*What the task requires*.
The answer must be one number: how many lines in the records below contain the string "will".

-- Records supplied follows --

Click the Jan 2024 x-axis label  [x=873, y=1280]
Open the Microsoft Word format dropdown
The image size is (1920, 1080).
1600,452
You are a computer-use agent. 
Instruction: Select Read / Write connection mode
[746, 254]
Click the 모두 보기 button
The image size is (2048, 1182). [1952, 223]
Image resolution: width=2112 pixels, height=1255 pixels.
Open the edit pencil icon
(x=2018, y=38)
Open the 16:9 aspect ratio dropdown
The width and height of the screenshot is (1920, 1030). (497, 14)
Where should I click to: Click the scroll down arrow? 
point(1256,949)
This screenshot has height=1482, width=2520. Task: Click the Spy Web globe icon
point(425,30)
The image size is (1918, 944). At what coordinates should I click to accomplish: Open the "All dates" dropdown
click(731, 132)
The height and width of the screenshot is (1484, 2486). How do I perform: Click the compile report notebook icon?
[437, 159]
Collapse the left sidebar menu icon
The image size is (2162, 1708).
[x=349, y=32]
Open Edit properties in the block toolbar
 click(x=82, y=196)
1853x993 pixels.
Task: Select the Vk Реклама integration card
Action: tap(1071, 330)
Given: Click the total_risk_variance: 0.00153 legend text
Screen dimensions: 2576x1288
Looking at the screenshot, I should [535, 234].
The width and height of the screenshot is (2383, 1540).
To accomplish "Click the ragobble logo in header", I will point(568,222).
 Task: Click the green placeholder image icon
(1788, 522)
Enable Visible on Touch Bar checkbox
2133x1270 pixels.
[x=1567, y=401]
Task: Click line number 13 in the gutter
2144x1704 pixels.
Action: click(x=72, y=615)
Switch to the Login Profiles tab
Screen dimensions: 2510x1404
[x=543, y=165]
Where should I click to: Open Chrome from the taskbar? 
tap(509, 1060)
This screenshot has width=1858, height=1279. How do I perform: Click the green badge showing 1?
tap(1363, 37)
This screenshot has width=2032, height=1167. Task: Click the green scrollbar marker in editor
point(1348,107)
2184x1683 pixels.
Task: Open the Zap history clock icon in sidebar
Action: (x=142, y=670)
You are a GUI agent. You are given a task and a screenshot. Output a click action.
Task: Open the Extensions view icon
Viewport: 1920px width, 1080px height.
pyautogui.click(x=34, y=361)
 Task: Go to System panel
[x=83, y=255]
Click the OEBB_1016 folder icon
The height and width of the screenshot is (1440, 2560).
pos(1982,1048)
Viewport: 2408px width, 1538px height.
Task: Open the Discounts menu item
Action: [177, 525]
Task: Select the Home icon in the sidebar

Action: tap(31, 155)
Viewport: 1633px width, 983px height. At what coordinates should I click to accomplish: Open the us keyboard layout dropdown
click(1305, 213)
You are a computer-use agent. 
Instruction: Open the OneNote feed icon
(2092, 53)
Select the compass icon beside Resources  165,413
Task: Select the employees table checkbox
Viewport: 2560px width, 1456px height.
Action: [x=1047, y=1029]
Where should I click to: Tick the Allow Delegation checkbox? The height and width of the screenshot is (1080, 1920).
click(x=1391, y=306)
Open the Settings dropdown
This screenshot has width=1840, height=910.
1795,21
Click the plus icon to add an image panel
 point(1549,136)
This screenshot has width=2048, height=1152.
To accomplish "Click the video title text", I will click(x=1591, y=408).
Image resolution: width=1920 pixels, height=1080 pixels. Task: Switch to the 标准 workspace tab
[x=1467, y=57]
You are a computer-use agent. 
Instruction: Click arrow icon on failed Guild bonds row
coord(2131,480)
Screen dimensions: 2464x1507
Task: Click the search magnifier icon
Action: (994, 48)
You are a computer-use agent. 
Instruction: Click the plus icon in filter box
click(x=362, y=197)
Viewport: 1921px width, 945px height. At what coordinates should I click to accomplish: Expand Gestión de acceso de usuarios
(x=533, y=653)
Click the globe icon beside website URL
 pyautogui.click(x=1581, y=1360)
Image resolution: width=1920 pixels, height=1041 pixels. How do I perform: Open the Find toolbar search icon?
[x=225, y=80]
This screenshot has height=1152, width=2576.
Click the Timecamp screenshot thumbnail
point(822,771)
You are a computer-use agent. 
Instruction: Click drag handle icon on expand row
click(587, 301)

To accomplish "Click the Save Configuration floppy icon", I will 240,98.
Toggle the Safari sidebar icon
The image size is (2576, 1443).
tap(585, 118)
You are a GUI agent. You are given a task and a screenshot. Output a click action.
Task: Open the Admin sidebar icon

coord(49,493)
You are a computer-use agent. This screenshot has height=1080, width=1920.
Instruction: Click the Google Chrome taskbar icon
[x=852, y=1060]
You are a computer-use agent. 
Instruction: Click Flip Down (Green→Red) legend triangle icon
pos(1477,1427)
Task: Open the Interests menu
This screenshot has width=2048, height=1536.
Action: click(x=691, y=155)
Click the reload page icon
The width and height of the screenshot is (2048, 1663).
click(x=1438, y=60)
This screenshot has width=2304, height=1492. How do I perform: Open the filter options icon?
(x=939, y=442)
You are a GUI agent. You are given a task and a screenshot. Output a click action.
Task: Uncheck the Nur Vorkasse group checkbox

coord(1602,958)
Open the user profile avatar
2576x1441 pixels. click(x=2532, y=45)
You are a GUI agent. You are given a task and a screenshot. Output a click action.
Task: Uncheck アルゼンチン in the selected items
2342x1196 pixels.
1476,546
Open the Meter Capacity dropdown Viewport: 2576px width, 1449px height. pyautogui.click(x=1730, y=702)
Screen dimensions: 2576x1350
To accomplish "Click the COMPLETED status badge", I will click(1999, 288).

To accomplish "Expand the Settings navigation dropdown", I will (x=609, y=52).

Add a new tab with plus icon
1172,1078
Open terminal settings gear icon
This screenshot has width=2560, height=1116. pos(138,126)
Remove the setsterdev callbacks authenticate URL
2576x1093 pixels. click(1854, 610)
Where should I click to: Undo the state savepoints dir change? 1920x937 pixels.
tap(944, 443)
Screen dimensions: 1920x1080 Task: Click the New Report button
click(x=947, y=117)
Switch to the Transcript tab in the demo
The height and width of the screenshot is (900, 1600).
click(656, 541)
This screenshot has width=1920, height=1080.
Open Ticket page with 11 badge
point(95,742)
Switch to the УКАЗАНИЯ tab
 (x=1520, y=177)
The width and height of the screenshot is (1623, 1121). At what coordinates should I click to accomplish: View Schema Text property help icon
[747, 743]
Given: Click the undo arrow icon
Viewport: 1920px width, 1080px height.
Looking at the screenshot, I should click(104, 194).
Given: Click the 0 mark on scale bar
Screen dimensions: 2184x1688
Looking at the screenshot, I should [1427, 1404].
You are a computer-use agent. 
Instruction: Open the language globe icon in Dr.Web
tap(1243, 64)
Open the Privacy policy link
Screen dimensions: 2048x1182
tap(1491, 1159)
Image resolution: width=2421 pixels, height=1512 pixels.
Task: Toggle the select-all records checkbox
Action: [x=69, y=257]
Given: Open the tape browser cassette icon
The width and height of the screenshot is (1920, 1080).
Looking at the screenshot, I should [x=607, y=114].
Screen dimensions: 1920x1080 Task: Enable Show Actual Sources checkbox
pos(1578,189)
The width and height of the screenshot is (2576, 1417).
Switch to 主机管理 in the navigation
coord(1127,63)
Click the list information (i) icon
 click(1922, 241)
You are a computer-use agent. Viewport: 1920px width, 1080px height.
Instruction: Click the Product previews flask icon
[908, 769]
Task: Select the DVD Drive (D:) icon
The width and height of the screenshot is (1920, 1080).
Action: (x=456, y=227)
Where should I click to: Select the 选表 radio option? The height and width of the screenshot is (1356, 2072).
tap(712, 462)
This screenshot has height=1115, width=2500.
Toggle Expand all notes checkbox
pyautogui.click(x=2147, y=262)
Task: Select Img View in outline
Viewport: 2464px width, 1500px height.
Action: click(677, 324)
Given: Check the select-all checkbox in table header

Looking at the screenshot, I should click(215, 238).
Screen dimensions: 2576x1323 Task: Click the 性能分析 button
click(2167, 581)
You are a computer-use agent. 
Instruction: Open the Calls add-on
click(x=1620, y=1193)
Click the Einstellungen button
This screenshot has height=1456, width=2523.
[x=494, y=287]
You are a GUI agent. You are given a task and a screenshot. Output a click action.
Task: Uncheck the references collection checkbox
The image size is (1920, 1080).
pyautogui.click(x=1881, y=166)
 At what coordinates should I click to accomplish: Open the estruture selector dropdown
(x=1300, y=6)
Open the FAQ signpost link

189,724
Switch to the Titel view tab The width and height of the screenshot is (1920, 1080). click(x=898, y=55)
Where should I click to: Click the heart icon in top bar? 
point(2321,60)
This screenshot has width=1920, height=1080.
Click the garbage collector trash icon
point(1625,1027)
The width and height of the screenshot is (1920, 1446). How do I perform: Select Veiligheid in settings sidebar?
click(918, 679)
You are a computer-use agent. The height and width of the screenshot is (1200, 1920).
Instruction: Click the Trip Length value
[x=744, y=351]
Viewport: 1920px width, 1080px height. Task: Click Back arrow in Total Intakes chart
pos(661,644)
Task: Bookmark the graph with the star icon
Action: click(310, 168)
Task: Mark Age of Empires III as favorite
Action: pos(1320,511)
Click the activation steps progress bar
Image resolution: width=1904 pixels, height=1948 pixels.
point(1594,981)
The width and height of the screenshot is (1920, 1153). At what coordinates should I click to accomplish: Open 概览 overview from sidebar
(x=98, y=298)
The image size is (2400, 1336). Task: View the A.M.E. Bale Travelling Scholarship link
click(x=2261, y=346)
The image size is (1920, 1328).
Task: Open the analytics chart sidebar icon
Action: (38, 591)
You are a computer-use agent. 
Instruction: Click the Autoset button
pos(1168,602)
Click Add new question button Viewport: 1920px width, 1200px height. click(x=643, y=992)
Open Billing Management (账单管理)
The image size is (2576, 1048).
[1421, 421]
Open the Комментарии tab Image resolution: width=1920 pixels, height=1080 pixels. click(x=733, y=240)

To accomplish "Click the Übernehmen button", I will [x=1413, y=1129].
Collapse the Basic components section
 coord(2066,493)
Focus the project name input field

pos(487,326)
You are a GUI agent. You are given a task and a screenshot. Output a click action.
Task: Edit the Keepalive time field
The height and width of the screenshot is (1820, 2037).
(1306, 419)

-- Records supplied concluded --

*Result of the task*.
6